Realising this agenda requires substantial technical advances on the world model itself. A useful world model for safety must do more than pattern-match: it must support causal queries about what would happen under intervention, generalise reliably to deployment contexts not present in training data, and expose its reasoning chain to inspection so that risk estimates can be audited by humans. Current LLM-based world models fall short on each of these requirements. They confuse correlation with causation, hallucinate causal links that contradict scientific evidence, and produce opaque predictions whose calibration is unknown [3, 4]. Causal discovery applied directly to observational data, conversely, is brittle outside narrow tabular regimes and rarely scales to the unstructured, multimodal data on which modern AI agents operate [5, 6]. The result is a gap between the conceptual proposal of a Scientist-style world-model guardrail and the technical machinery needed to instantiate it.

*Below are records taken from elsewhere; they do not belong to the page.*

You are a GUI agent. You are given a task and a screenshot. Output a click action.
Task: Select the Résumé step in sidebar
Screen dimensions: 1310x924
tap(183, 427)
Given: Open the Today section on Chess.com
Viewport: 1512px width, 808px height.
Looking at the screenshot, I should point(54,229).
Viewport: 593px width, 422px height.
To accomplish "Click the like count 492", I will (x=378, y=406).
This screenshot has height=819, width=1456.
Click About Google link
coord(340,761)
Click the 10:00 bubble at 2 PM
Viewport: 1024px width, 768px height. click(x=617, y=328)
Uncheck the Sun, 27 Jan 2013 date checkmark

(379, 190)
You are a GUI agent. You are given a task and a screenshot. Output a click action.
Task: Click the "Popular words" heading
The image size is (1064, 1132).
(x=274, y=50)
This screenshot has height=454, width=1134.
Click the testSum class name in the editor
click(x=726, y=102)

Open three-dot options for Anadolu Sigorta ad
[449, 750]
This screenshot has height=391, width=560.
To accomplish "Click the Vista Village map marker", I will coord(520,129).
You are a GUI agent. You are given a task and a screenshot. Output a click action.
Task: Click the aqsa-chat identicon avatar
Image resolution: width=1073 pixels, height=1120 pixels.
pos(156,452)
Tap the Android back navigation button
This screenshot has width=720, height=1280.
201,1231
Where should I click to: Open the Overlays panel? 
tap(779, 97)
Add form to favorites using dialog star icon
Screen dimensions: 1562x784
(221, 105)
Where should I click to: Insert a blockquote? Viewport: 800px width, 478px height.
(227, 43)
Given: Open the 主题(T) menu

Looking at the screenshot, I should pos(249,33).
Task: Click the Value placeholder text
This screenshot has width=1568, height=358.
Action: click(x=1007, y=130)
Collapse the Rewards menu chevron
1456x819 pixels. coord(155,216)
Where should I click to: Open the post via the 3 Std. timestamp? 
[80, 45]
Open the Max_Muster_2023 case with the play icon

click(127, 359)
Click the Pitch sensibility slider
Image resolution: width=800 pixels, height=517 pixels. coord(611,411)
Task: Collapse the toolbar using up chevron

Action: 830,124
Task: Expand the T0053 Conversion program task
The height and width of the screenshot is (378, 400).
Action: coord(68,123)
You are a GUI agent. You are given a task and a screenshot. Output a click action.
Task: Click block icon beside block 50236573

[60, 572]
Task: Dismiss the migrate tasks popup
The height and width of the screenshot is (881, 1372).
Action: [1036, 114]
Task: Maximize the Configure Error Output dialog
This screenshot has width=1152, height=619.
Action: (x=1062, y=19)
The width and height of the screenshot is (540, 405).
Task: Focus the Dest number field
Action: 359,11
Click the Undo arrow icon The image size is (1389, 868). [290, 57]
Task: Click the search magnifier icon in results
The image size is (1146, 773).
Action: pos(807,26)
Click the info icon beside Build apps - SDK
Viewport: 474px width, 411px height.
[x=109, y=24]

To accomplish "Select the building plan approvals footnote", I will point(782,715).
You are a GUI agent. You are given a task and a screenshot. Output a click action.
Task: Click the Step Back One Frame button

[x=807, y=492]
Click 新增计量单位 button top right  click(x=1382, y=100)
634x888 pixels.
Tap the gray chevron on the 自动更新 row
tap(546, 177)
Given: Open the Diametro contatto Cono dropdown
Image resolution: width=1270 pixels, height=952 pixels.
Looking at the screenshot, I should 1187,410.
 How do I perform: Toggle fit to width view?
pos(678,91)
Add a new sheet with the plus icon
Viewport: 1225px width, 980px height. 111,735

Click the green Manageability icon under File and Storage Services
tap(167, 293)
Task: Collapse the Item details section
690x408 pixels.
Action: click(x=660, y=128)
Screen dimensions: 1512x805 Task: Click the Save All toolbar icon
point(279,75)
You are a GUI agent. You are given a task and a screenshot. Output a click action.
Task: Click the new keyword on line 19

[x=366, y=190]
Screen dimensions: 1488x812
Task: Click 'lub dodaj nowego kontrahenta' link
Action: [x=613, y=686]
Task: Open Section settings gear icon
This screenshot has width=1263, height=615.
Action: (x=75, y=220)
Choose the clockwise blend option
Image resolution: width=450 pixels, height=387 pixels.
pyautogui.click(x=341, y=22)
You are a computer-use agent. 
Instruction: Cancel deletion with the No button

This project will develop a verifiable, causal, and uncertainty-aware world model designed specifically to function as a safety substrate for downstream AI agents. The student will:

• Develop neuro-symbolic causal world models that combine LLM-based hypothesis generation with structured causal graphs, building on iterative and integrated verifiable causal discovery from non-tabular sources [3] and the abstract causal event discovery substrate of [6], to support faithful counterfactual and interventional queries in settings where tabular data are unavailable.
• Build calibrated reliability and confidence estimation pipelines for LLM-generated causal claims [4, 5], so that the world model's outputs come with conformal-style probabilistic bounds that can be plugged directly into Bayesian-oracle-style guardrails of the kind formalised in [2].
• Investigate runtime use of the world model as a Scientist-AI-style guardrail [1] for agentic systems: given a candidate action proposed by an external agent, the world model simulates likely consequences, scores them against an explicit safety specification, and accepts, rejects, or escalates the action to a human reviewer.
• Evaluate the framework on safety-critical settings where the world-model substrate is most needed, including multimodal agents whose risks surface through non-textual modalities such as audio and speech [7], and report empirically on the cost of safety (over-refusal, latency, sample complexity) so that the guardrail's operating regime can be honestly characterised.

The goal is to develop a world-model that translates the conceptual proposal [1, 2] into an empirically validated system, with explicit causal structure, calibrated uncertainty, and audit-ready explanations that make it suitable both as a research instrument for safety science and as a deployable guardrail for emerging AI agents.

[1] Yoshua Bengio, Michael Cohen, Damiano Fornasiere, Joumana Ghosn, Pietro Greiner, Matt MacDermott, Sören Mindermann, Adam Oberman, Jesse Richardson, Oliver Richardson, Marc-Antoine Rondeau, Pierre-Luc St-Charles, and David Williams-King. Superintelligent Agents Pose Catastrophic Risks: Can Scientist AI Offer a Safer Path? arXiv:2502.15657, 2025.

[2] Yoshua Bengio, Michael K. Cohen, Nikolay Malkin, Matt MacDermott, Damiano Fornasiere, Pietro Greiner, and Younesse Kaddar. Can a Bayesian Oracle Prevent Harm from an Agent? In Proceedings of UAI, PMLR 286:257–270, 2025.

[3] Tao Feng, Lizhen Qu, Niket Tandon, and Gholamreza Haffari. IRIS: An Iterative and Integrated Framework for Verifiable Causal Discovery in the Absence of Tabular Data. In Proceedings of ACL, 2025.

[4] Tao Feng, Lizhen Qu, Niket Tandon, Zhuang Li, Xiaoxi Kang, and Gholamreza Haffari. On the Reliability of Large Language Models for Causal Discovery. In Proceedings of ACL, 2025.

[5] Tao Feng, Lizhen Qu, Xiaoxi Kang, and Gholamreza Haffari. CausalScore. In Proceedings of COLING, 2025.

[6] Vy Vo, Lizhen Qu, Tao Feng, Yuncheng Hua, Xiaoxi Kang, Songhai Fan, Tim Dwyer, Lay-Ki Soon, and Gholamreza Haffari. ACCESS: A Benchmark for Abstract Causal Event Discovery and Reasoning. In Proceedings of NAACL, 2025.

[7] Hao Yang, Lizhen Qu, Ehsan Shareghi, and Gholamreza Haffari. Audio Is the Achilles' Heel: Red Teaming Audio Large Multimodal Models. In Proceedings of NAACL, 2025.